• _WORK TO BE COMPLETED_: When a line of the entries contains the word "chevron", report that line.

Stored dataset items:
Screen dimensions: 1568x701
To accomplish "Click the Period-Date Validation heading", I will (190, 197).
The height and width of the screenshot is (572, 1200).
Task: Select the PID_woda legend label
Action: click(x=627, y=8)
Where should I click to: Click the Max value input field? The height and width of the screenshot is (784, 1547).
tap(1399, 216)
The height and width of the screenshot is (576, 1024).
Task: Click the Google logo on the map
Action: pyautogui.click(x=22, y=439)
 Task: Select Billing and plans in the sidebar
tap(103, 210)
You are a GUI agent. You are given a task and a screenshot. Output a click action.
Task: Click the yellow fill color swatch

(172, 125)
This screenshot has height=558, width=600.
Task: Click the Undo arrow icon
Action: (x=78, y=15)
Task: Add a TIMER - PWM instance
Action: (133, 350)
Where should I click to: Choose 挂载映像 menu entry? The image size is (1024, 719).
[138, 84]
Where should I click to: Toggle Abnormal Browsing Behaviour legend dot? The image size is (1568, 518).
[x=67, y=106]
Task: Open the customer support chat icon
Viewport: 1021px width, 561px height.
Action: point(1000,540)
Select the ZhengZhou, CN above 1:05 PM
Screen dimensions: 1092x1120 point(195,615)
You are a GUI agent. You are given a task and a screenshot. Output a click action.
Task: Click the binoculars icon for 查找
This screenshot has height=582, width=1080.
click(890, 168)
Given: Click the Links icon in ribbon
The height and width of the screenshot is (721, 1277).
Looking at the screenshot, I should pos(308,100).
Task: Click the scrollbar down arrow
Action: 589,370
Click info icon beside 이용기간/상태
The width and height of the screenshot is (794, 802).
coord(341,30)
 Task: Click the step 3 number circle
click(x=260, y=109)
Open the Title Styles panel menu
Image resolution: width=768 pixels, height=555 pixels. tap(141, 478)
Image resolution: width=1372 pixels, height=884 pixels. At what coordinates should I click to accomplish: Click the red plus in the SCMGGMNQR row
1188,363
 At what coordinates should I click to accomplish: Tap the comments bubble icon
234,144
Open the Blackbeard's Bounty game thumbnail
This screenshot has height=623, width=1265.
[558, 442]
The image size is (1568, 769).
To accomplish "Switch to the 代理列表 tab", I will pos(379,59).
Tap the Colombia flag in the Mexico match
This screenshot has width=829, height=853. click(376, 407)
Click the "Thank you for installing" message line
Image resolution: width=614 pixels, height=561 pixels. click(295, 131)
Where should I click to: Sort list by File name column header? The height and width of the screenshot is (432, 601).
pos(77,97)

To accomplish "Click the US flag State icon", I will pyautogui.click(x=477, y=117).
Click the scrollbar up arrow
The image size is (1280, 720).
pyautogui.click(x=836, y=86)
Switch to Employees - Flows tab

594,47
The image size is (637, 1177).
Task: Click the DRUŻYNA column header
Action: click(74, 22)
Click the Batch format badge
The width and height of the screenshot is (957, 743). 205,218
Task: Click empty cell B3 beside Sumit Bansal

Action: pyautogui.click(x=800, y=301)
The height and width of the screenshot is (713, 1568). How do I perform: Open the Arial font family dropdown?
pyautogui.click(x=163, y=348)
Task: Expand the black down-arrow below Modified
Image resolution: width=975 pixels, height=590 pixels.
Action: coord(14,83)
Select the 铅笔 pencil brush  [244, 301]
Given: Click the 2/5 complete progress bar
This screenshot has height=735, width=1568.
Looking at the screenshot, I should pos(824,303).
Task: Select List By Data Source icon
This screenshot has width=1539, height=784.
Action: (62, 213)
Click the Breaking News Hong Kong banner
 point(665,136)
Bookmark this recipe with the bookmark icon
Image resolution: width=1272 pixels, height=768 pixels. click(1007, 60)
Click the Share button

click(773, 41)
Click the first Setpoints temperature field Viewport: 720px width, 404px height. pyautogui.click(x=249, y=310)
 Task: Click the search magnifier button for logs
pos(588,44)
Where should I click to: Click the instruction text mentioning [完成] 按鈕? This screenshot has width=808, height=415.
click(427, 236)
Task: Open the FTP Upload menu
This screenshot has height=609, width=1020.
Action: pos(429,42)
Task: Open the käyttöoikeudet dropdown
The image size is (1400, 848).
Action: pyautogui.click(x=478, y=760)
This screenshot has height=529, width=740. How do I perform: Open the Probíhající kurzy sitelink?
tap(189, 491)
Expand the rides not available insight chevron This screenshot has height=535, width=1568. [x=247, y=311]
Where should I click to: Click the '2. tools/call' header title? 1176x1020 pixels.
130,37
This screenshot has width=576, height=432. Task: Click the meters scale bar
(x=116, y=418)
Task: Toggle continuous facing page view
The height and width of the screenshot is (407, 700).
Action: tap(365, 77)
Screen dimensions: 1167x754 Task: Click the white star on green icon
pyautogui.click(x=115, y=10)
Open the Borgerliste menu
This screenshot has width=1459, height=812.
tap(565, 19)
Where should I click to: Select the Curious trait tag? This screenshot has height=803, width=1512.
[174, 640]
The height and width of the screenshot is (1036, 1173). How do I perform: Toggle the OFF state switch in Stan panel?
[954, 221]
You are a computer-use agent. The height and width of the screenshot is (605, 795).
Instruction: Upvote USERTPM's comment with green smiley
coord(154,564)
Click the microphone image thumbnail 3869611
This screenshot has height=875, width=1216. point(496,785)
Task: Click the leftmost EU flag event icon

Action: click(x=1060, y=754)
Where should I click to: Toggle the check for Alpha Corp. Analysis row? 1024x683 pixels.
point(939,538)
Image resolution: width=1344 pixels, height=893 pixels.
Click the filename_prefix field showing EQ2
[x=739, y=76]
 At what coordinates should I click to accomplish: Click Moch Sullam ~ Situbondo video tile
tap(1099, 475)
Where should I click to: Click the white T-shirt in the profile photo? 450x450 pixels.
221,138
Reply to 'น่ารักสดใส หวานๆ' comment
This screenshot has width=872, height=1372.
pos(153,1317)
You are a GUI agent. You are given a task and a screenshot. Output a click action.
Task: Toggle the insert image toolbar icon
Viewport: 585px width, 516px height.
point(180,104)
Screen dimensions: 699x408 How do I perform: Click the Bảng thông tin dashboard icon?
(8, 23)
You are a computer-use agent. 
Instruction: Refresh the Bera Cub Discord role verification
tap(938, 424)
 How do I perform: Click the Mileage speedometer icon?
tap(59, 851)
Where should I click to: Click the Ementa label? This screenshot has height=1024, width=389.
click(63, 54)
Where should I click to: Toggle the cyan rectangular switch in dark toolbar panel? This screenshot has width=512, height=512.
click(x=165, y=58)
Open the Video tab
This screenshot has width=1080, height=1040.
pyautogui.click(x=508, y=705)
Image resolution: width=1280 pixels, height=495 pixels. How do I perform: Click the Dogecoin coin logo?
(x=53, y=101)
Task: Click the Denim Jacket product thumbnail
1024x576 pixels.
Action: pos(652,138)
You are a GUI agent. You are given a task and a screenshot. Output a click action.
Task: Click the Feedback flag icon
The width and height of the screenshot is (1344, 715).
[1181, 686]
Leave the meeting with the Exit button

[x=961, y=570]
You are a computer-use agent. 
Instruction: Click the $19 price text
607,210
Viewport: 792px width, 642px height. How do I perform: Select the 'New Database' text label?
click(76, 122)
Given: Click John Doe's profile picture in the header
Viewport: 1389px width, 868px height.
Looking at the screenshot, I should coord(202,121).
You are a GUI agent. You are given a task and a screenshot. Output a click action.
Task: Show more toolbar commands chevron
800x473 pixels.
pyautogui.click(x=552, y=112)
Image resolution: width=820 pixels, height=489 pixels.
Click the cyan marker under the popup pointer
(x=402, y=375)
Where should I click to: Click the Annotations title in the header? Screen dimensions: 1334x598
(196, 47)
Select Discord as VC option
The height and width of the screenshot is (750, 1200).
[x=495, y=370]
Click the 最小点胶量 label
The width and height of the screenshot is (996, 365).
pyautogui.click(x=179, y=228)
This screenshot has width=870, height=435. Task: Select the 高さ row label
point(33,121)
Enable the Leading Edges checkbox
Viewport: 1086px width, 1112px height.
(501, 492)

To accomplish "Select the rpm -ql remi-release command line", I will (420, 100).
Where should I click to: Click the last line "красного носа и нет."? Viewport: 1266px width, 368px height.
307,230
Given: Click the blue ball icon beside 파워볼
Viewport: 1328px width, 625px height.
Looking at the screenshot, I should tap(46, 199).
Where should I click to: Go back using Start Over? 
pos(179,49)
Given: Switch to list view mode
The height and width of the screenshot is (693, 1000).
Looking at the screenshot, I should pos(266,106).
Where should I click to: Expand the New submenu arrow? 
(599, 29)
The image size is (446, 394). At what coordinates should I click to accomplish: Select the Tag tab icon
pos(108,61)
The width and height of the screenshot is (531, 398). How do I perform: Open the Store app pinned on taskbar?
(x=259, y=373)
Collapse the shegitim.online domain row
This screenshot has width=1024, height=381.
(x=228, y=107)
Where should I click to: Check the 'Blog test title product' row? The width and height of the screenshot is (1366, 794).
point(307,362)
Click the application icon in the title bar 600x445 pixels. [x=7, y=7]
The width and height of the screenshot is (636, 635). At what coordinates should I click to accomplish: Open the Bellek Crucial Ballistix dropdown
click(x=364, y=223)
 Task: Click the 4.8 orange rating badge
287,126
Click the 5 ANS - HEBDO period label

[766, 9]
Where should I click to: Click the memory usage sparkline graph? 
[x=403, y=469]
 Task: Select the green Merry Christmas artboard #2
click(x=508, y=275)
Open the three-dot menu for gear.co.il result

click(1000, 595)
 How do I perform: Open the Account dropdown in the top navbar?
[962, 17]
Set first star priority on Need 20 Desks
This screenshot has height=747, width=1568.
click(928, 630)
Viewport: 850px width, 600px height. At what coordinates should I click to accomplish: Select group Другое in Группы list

• _RESULT_:
Expand the rides not available insight chevron This screenshot has height=535, width=1568. [x=247, y=311]
Task: Show more toolbar commands chevron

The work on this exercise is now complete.